A discussão sobre o fim da mudança de hora decorre na União Europeia desde 2018. A Comissão e o Parlamento Europeu apelam ao consenso entre os Estados-membros para acabar com o acerto sazonal dos relógios, considerando que a prática já não gera poupanças energéticas e prejudica a saúde, especialmente de crianças e idosos. Apostolos Tzitzikostas, comissário europeu, afirmou que o sistema “afeta todos, frustra a maioria e prejudica as pessoas”, acrescentando que “já não produz poupanças energéticas para nenhum setor e tornou-se fonte de complicações desnecessárias”.
Em 2019, o Parlamento Europeu votou a favor do fim da mudança horária, com 410 votos a favor, 192 contra e 51 abstenções, após consulta pública em que 84% dos 4,6 milhões de inquiridos se mostraram a favor do fim das alterações de hora sazonais. No entanto, a proposta não avançou devido à falta de consenso no Conselho da União Europeia. O eurodeputado português João Oliveira, do PCP, defende que a decisão “não pode ser desligada das particularidades de cada país” e rejeita qualquer imposição da União Europeia.

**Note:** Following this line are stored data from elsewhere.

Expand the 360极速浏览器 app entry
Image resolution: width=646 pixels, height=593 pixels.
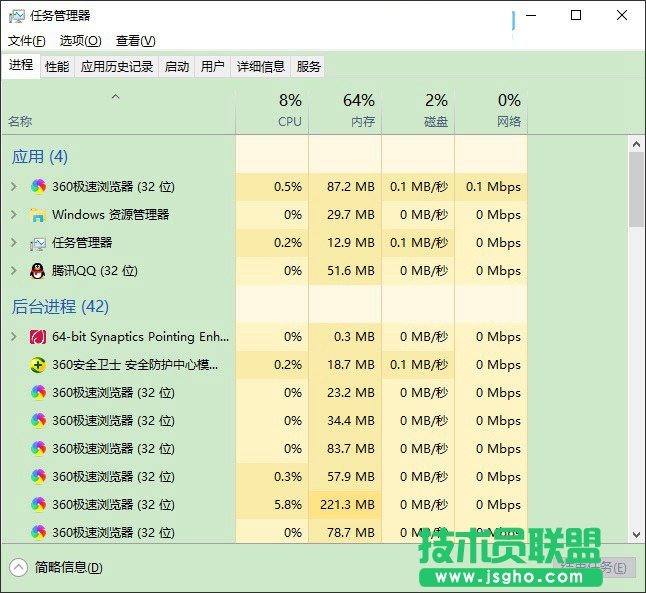[13, 187]
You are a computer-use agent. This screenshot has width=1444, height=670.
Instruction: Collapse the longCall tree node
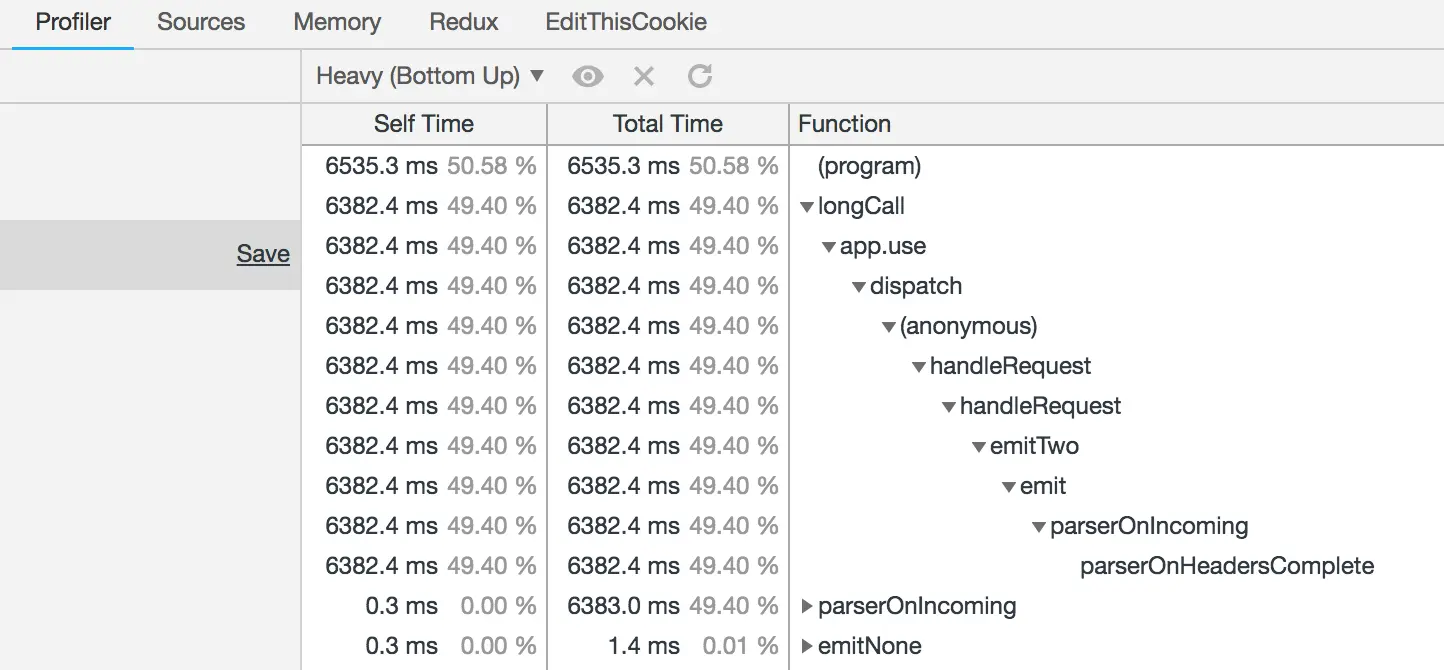coord(807,207)
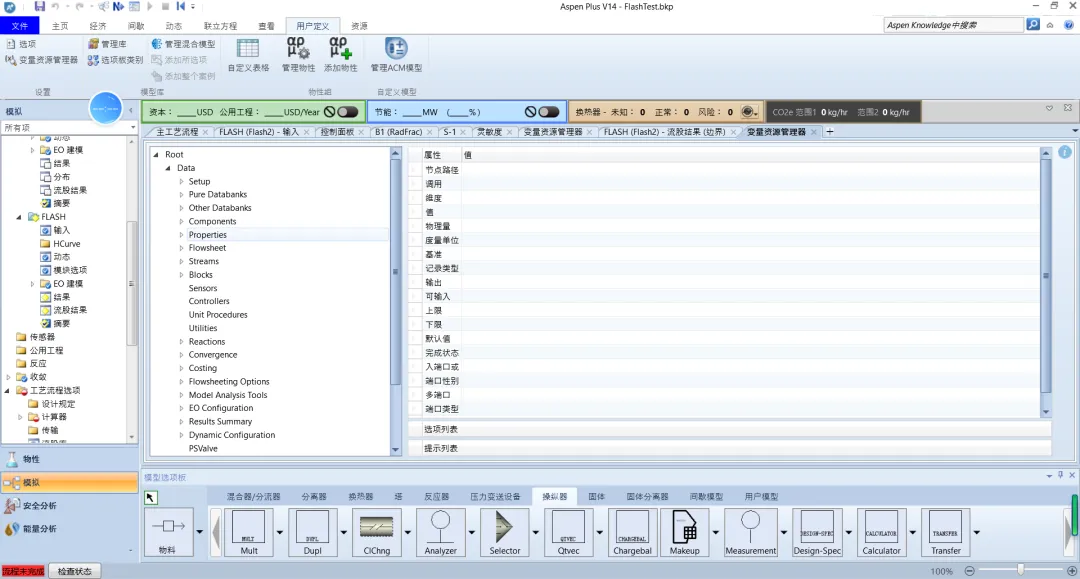Expand the Blocks tree node

[181, 275]
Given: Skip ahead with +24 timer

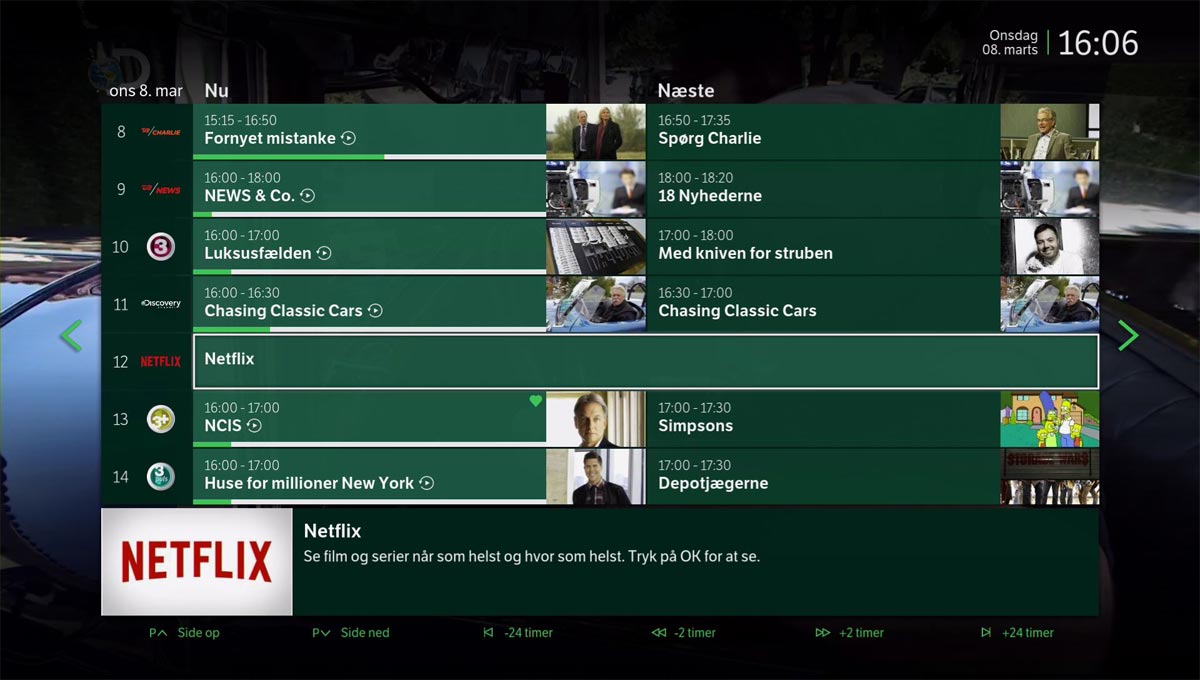Looking at the screenshot, I should pyautogui.click(x=1017, y=633).
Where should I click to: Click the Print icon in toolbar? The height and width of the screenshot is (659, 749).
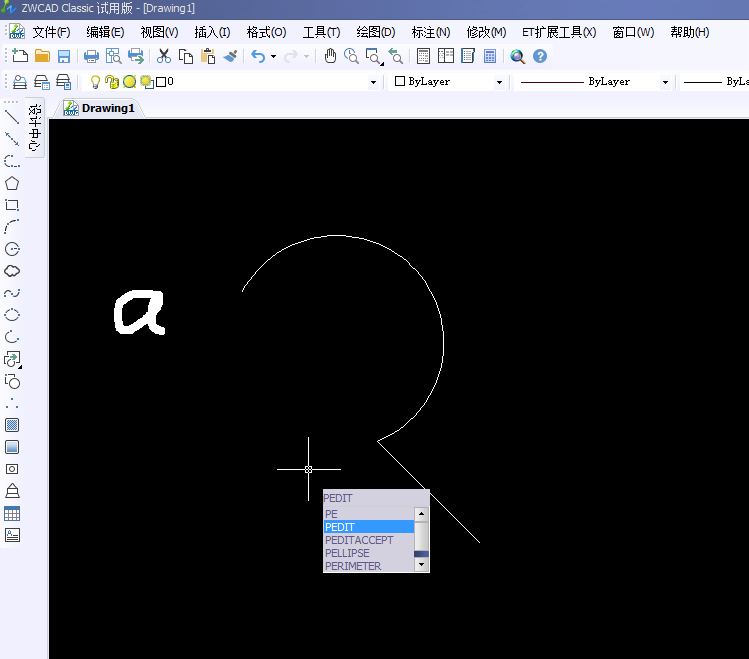click(x=91, y=57)
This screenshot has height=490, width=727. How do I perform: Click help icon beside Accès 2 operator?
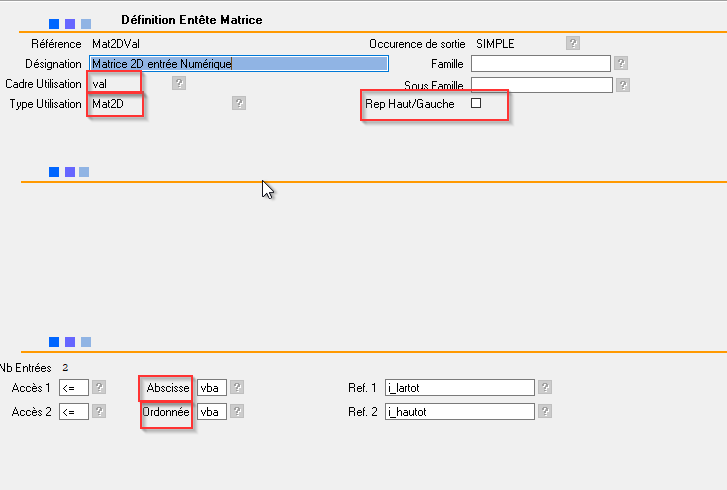[99, 411]
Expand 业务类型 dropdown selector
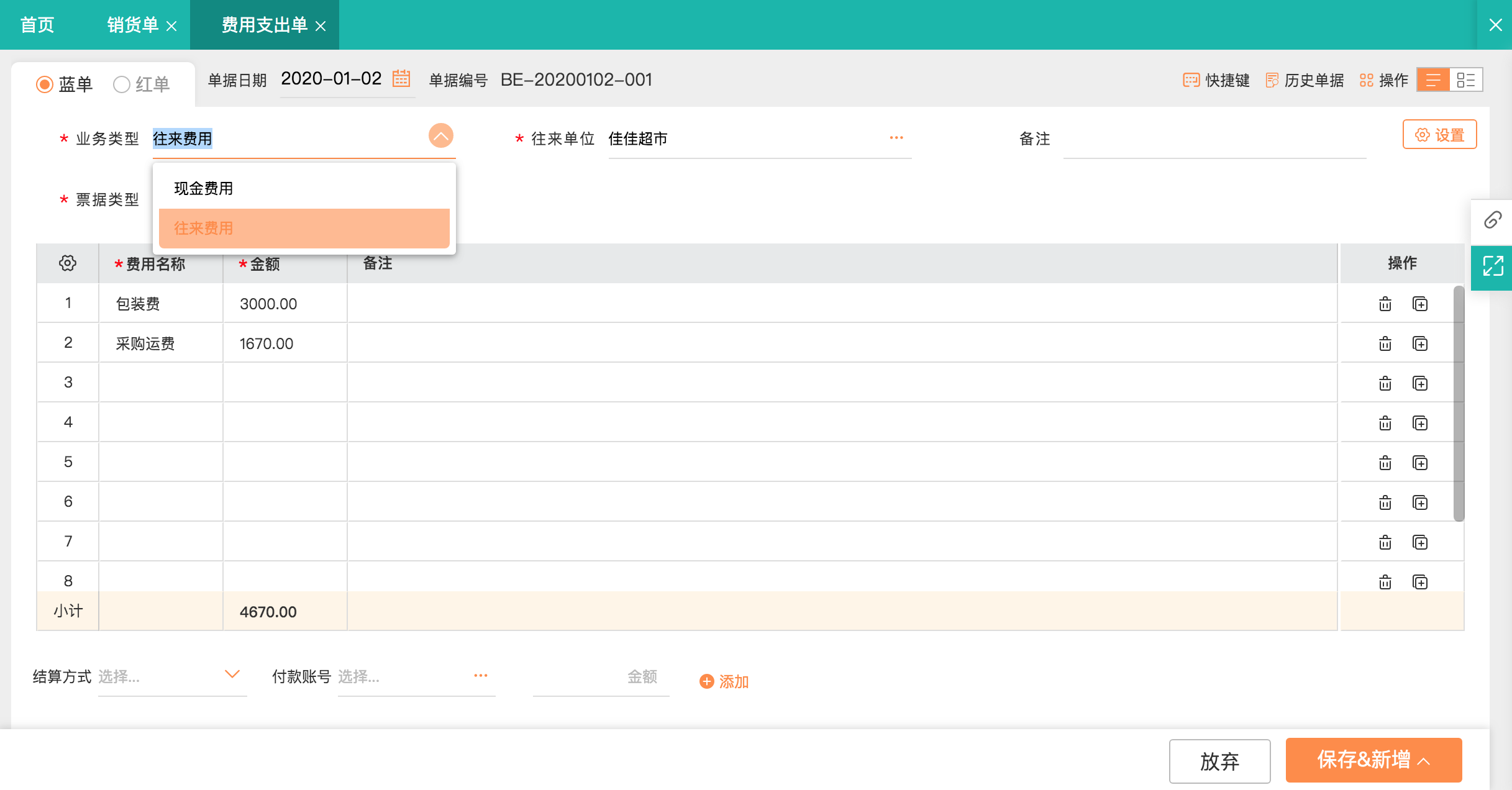The width and height of the screenshot is (1512, 790). [x=441, y=136]
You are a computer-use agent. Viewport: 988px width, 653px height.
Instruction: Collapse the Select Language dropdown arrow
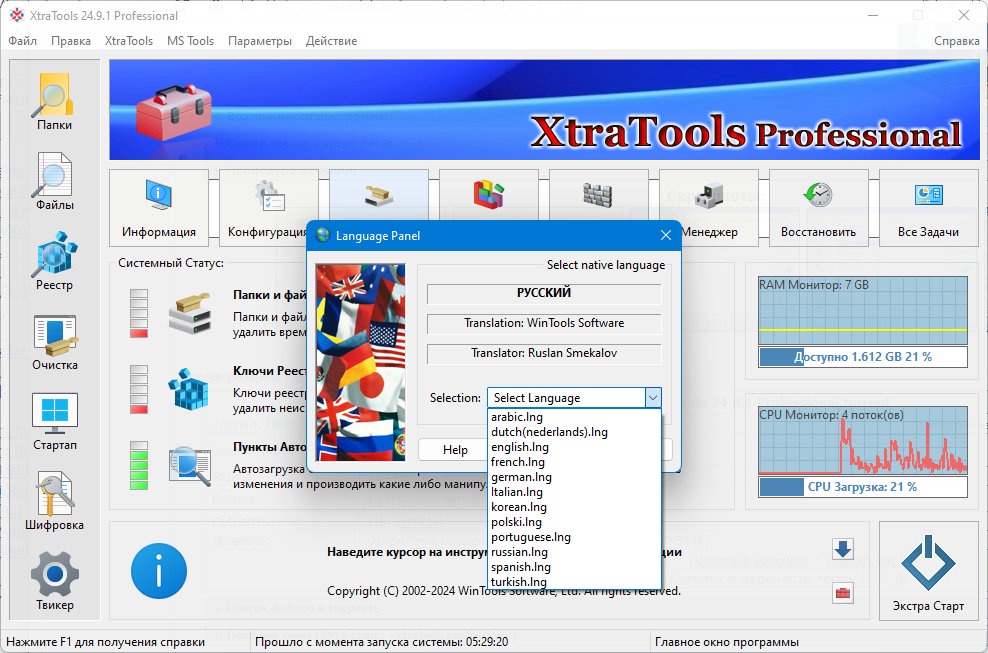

O chefe do Governo espanhol, Pedro Sánchez, anunciou recentemente que Espanha irá propor à União Europeia o fim definitivo da mudança de hora, considerando que esta já não faz sentido, que a maioria dos cidadãos reclama o seu fim e que a ciência mostra que não representa poupança energética, perturbando ritmos biológicos.
História da mudança de hora em Portugal remonta a 1916, quando surgiu na Alemanha durante a I Guerra Mundial para poupar combustível na iluminação. Portugal adotou o regime duas vezes por ano, em sintonia com a Europa. Desde 2001, a prática tornou-se obrigatória nos Estados-membros da União Europeia, através de diretiva de 2000, prevendo adiantamento e recuo dos relógios no último domingo de março e no último domingo de outubro. Fora da União Europeia, poucos países mantêm a prática, incluindo Estados Unidos, Canadá, México e Argentina.
Para minimizar os efeitos da mudança, a Deco/Proteste recomenda estratégias simples: manter rotina de sono consistente com pelo menos sete horas de descanso, evitar exposição a ecrãs e bebidas estimulantes antes de dormir, atualizar relógio para o novo horário, manter horários de deitar habituais e passar tempo ao ar livre, especialmente de manhã, pois a luz solar ajuda a regular o ritmo biológico e facilita a adaptação ao novo horário.